#### Prompt
Among the lines of the material, copy those that hold the string "layout".

#### Input material
_ _ _ _
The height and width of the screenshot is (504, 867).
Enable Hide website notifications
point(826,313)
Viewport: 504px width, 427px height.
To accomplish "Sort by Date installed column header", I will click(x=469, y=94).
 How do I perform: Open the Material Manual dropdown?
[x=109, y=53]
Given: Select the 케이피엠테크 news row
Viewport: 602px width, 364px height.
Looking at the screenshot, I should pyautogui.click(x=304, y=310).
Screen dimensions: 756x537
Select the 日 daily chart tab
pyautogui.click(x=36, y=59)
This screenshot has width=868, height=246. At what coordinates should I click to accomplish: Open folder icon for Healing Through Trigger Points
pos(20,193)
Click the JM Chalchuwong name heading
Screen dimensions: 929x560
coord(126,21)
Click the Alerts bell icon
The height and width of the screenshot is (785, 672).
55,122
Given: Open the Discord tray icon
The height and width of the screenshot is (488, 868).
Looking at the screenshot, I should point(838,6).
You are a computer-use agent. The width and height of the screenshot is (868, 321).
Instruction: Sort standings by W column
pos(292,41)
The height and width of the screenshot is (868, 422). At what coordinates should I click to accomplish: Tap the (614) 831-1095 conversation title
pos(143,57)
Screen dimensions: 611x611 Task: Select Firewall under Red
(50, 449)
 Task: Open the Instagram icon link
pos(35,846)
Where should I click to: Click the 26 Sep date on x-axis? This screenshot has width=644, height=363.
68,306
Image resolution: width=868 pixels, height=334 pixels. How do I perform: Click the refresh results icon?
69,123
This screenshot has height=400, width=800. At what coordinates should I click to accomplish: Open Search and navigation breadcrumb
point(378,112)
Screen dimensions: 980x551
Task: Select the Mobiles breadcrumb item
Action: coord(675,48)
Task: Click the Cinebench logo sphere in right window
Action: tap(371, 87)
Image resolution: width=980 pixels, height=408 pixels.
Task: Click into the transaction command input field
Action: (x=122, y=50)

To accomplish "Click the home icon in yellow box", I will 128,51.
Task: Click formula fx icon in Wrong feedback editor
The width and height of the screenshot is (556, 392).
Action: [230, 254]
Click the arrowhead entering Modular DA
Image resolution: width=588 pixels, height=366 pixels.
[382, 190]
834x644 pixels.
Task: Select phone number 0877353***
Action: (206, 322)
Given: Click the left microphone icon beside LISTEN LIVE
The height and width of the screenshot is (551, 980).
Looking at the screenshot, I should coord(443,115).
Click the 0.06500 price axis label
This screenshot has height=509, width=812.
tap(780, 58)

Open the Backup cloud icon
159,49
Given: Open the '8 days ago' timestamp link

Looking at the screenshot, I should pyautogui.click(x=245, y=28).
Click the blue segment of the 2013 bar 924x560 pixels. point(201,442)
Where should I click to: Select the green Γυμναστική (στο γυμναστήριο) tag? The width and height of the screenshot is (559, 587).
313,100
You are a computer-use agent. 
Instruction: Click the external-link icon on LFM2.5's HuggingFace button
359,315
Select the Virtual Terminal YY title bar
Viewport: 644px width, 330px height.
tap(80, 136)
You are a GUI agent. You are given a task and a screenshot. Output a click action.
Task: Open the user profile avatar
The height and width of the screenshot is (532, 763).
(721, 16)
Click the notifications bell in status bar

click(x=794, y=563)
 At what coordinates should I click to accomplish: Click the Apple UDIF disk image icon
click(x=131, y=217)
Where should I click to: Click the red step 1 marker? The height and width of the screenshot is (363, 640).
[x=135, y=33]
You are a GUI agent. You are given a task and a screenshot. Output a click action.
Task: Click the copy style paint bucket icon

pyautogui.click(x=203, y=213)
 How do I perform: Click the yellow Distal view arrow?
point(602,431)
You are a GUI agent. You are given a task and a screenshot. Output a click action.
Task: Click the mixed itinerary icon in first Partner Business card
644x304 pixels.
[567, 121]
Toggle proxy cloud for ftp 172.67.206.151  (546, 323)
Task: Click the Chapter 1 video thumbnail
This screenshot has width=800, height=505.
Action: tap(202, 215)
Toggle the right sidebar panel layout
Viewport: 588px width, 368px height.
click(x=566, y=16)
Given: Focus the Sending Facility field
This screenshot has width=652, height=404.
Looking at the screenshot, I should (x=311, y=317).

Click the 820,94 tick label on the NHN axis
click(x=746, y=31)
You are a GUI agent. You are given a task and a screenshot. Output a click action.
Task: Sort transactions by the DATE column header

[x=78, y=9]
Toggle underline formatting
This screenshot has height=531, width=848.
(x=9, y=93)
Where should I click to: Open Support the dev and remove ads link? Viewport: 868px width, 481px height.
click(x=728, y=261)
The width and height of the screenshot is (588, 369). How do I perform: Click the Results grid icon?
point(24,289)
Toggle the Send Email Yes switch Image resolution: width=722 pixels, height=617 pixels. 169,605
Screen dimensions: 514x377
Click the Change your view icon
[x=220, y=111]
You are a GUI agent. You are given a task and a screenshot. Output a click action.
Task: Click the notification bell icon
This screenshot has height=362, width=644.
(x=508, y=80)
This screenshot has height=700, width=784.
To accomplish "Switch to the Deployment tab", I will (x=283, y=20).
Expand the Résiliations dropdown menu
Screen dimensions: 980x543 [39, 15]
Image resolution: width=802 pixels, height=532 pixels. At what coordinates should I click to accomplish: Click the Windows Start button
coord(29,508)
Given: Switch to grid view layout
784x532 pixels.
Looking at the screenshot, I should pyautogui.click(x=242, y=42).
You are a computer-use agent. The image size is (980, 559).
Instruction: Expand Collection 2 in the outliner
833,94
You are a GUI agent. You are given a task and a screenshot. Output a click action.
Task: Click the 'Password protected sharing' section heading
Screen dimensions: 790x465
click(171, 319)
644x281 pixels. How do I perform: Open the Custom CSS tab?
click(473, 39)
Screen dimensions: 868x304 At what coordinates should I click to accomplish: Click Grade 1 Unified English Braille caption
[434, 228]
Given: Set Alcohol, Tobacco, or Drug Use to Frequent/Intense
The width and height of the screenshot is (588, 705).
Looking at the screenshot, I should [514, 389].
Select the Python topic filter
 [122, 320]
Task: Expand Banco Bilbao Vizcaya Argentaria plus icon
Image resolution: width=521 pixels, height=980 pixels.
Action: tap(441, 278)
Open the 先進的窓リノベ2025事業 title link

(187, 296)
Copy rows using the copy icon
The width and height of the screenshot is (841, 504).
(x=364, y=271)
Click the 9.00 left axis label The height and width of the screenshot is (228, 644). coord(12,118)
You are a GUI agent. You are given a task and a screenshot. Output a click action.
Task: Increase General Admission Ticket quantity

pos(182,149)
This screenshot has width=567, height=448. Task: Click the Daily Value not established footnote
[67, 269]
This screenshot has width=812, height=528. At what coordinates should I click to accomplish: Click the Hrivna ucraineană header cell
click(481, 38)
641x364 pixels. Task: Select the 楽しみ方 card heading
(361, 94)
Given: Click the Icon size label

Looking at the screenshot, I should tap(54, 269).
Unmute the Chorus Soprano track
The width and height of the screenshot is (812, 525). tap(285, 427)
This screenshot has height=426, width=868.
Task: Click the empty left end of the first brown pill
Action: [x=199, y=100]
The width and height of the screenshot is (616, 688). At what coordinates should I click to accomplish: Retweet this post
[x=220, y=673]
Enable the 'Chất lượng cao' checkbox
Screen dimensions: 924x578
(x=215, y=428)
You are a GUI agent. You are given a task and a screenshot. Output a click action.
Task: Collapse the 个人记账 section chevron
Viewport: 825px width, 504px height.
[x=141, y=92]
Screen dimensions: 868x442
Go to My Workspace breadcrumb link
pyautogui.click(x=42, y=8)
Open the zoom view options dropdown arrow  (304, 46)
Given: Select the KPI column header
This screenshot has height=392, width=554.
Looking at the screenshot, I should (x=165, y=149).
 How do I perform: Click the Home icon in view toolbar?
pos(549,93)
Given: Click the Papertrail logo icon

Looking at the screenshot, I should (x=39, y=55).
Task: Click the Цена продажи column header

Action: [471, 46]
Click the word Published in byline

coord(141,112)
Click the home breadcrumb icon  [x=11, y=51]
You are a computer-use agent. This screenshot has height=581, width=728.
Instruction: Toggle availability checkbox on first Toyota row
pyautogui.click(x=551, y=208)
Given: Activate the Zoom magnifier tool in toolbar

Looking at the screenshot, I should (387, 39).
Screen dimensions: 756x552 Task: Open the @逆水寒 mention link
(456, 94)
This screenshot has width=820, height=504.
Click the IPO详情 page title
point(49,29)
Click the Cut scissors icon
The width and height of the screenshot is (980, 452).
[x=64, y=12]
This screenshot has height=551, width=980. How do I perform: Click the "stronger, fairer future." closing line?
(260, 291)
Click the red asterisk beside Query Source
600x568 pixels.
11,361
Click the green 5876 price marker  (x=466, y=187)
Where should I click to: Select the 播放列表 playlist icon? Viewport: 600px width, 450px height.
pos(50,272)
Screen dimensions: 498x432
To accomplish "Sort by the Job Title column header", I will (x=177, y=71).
_ _ _ _
#### Completed exercise
Toggle the right sidebar panel layout
Given: Switch to grid view layout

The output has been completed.